Devoteam limite la casse
La société a dévoilé des résultats semestriels conformes aux prévisions du début de l’année. Le contraste est néanmoins saisissant avec la belle performance réalisée en 2008.
01net.
le 03/09/2009 à 16h05
Le contraste est implacable. En 2008, Devoteam affichait une croissance organique de 17 % de son chiffre d'affaires sur l'année. Touchée elle aussi par la crise économique, la société de conseil et d'intégration d'infrastructures télécoms voit son activité décliner de 5 % en organique à l'issue de ce premier semestre 2009. Le chiffre d'affaires s'établissant à 228 millions d'euros. Des résultats cependant conformes à ce que prévoyait la SSII en ce début d'année. Explication : Devoteam est positionnée sur des métiers – le conseil surtout – à la volatilité forte. Ce qui lui garantit de belles croissances en période de forte demande, mais la rend sensible aux aléas économiques.

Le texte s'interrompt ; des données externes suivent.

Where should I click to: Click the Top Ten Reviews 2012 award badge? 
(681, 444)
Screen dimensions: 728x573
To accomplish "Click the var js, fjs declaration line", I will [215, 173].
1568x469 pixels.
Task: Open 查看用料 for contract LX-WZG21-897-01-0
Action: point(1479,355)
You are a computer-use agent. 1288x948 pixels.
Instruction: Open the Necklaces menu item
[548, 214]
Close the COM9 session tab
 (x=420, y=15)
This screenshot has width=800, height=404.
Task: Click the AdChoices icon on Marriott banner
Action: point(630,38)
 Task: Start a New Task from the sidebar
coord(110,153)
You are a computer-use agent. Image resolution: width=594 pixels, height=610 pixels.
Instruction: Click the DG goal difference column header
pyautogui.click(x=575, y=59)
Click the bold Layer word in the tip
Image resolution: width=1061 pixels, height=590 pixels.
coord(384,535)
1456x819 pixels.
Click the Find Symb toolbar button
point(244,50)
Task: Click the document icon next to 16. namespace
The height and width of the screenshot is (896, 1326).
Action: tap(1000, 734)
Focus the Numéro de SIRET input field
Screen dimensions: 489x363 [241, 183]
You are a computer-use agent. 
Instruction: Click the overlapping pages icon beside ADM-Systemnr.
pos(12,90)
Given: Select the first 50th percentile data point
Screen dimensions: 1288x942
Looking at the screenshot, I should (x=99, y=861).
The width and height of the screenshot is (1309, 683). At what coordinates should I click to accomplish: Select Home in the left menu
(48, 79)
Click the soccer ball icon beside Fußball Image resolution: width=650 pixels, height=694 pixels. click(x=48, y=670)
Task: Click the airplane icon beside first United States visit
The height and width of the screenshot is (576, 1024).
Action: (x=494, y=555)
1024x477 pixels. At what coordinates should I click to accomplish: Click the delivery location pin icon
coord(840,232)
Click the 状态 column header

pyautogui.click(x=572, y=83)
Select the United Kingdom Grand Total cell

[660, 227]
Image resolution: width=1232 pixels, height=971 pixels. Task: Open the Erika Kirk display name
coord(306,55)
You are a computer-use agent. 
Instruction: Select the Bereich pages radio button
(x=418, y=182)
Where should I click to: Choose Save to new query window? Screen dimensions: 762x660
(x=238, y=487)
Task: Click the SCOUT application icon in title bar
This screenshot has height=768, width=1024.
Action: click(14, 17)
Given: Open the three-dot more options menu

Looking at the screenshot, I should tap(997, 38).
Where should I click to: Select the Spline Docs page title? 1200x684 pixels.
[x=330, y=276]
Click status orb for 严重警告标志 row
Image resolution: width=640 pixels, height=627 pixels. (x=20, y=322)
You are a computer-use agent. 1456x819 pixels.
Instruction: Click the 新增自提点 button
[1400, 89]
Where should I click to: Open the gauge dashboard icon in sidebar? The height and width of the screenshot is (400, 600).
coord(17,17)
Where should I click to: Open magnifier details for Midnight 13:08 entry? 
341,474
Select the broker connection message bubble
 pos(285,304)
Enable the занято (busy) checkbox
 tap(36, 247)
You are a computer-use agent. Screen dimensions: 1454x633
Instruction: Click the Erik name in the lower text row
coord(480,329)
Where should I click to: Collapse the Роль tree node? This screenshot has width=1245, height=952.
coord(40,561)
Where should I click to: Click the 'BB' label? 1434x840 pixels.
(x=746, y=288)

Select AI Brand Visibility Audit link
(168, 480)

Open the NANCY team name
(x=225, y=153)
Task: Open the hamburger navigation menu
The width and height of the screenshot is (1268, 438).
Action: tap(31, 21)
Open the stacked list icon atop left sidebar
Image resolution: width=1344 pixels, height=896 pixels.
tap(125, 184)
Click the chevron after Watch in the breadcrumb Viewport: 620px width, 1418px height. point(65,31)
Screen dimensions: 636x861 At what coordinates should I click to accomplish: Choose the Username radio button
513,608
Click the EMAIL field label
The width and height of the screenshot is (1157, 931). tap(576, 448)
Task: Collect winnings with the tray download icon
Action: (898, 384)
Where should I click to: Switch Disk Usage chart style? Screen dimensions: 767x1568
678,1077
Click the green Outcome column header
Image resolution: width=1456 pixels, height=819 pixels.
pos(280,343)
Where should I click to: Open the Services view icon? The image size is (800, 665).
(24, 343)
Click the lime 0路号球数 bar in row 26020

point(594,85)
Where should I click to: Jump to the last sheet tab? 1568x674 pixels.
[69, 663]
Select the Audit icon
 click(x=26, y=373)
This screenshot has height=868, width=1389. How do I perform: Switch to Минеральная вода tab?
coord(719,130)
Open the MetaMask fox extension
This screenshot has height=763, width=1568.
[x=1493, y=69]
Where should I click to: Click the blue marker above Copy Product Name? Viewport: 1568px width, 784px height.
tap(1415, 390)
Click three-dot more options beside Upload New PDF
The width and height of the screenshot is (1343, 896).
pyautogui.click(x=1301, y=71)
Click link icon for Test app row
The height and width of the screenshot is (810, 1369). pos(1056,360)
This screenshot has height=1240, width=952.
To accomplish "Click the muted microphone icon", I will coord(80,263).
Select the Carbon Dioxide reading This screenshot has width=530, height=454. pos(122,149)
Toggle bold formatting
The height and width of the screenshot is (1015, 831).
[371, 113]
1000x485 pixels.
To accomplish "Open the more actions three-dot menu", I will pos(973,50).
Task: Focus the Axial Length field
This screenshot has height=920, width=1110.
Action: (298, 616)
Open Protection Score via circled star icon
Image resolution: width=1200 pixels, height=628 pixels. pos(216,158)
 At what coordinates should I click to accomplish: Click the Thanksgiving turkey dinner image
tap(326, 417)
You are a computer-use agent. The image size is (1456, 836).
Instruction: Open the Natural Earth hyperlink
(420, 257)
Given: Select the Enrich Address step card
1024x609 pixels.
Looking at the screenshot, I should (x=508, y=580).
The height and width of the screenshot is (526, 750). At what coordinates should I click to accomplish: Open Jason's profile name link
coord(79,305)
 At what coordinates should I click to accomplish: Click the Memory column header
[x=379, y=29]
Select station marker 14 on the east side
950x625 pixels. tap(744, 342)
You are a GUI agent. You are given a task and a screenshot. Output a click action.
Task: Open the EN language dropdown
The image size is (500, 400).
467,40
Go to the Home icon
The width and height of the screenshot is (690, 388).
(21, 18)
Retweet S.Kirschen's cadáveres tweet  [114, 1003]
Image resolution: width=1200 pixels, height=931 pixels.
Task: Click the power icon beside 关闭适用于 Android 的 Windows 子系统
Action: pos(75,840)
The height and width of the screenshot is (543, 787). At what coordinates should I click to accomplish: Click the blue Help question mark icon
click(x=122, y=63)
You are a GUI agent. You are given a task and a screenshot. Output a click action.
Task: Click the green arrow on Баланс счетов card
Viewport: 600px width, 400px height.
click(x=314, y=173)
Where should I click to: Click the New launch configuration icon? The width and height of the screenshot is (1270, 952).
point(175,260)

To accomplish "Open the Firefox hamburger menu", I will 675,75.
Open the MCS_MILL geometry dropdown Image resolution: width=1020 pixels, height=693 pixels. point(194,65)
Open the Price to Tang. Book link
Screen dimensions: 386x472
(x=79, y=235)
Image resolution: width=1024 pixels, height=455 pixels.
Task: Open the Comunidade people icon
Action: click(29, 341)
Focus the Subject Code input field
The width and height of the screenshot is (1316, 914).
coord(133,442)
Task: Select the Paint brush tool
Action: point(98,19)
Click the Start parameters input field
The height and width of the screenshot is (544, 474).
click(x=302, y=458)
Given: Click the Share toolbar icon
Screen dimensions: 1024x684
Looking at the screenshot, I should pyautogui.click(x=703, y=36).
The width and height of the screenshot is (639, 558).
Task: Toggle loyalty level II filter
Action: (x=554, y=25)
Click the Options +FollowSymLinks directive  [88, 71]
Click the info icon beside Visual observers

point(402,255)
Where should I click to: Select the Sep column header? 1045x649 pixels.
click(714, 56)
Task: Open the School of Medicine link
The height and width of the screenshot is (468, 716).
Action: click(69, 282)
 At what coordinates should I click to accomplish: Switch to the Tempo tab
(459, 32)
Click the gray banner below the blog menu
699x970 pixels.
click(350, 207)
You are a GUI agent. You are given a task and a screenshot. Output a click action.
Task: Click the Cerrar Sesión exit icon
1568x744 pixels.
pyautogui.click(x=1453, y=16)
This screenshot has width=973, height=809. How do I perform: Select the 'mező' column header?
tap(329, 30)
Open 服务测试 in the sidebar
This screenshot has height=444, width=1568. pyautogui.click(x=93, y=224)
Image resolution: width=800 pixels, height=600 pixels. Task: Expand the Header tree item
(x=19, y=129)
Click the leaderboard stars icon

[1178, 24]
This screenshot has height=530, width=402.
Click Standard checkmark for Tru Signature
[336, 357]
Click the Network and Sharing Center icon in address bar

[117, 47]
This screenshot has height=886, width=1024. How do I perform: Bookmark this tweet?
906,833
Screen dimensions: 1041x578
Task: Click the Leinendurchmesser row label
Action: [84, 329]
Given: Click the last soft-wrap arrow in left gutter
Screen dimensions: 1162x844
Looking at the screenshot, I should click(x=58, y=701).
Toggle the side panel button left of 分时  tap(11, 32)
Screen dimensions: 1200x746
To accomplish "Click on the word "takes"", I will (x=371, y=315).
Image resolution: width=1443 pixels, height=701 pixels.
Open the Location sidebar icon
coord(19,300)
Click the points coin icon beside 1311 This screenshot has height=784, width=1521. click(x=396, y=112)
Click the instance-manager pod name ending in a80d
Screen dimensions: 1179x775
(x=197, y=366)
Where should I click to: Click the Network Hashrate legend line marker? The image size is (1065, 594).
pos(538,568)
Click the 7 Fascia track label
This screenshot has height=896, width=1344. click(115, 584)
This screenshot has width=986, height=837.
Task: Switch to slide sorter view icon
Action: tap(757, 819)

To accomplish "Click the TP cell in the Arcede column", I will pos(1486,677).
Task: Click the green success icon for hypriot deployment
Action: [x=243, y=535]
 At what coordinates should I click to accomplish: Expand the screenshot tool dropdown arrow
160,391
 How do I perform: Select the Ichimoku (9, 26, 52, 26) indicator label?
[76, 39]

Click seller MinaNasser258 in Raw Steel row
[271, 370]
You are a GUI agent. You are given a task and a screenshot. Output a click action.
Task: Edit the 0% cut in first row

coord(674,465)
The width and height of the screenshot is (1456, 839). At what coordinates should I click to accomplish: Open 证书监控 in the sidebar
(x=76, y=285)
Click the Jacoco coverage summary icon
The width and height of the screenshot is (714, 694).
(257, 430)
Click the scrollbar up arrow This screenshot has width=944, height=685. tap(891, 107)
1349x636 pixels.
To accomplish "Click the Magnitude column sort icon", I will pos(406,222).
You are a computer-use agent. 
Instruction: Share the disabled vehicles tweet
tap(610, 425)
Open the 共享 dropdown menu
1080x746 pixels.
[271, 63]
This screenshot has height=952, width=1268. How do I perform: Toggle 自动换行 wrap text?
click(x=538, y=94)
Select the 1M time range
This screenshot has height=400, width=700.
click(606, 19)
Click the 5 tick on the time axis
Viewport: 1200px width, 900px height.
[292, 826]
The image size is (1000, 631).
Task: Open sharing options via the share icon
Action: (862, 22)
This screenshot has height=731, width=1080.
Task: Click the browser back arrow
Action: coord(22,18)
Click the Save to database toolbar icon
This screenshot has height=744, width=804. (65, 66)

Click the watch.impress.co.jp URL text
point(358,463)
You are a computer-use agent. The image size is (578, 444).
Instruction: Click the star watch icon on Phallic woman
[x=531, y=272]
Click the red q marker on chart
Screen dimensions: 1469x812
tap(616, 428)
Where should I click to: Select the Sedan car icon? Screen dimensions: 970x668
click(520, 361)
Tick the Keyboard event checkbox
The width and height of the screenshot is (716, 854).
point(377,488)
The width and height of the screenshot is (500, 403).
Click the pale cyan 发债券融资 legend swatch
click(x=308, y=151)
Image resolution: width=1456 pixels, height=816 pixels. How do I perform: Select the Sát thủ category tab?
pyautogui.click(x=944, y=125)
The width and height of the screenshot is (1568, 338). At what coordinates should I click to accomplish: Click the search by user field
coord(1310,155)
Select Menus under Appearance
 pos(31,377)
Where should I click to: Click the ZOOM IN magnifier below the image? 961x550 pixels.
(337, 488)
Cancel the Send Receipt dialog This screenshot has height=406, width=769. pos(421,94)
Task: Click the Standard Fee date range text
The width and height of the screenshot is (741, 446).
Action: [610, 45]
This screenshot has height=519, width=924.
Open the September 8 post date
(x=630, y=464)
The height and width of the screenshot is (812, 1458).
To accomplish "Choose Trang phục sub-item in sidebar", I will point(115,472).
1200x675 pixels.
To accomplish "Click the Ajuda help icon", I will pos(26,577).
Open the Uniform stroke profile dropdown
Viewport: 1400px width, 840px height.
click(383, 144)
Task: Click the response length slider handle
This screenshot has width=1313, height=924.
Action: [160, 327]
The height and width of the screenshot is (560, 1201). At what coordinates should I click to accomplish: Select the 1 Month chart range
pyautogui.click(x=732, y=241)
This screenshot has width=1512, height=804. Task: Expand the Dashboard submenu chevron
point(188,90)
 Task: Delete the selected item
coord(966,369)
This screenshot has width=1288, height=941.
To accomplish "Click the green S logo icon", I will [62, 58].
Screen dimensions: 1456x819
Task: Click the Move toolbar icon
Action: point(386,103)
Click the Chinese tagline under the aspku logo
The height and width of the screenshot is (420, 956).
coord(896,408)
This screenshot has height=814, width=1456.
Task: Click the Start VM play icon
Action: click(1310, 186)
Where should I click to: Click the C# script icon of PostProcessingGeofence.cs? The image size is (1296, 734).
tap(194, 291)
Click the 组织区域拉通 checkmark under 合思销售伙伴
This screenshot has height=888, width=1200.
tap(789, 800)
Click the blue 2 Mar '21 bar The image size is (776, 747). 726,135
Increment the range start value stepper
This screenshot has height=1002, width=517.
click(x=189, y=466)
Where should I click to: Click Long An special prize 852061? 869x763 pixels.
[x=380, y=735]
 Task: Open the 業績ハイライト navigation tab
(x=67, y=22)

La société a néanmoins limité les dégâts. Comme beaucoup de ses homologues, Devoteam s'est concentrée sur la préservation de ses marges. « Nous avons anticipé la crise en limitant, depuis 12/18 mois déjà, le recrutement dans le back-office [support administratif, ndlr] et les équipes de production », rappelle Stanislas de Bentzmann. Elle s'est également détournée des contrats où le prix demandé par l'entreprise était incompatible avec ses ratios de rentabilité. Cette stratégie entraîne mécaniquement un effritement du chiffre d'affaires.
Pénalisé par l'intégration de Danet en Allemagne
En France, où la marge est quasi stable, elle est en net recul de 8 %. Pour l'ensemble du groupe, en revanche, la marge d'exploitation s'est tout de même tassée, s'élevant à 5,7 %, contre 8,2 % un an plus tôt. Devoteam est surtout pénalisée par ses filiales en Allemagne et en Europe du Sud. En Allemagne surtout, la SSII intègre la société Danet, un spécialiste des télécoms racheté au mois de janvier dernier, à un moment délicat.
Stanislas de Bentzmann ne prévoit pas d'amélioration significative des affaires au second semestre mais plutôt à l'horizon 2010. Même s'il constate une légère reprise dans certains secteurs jusque-là atones, comme la banque. Devoteam envisage un chiffre d'affaires annuel stable et un résultat opérationnel au-dessus de 6 points.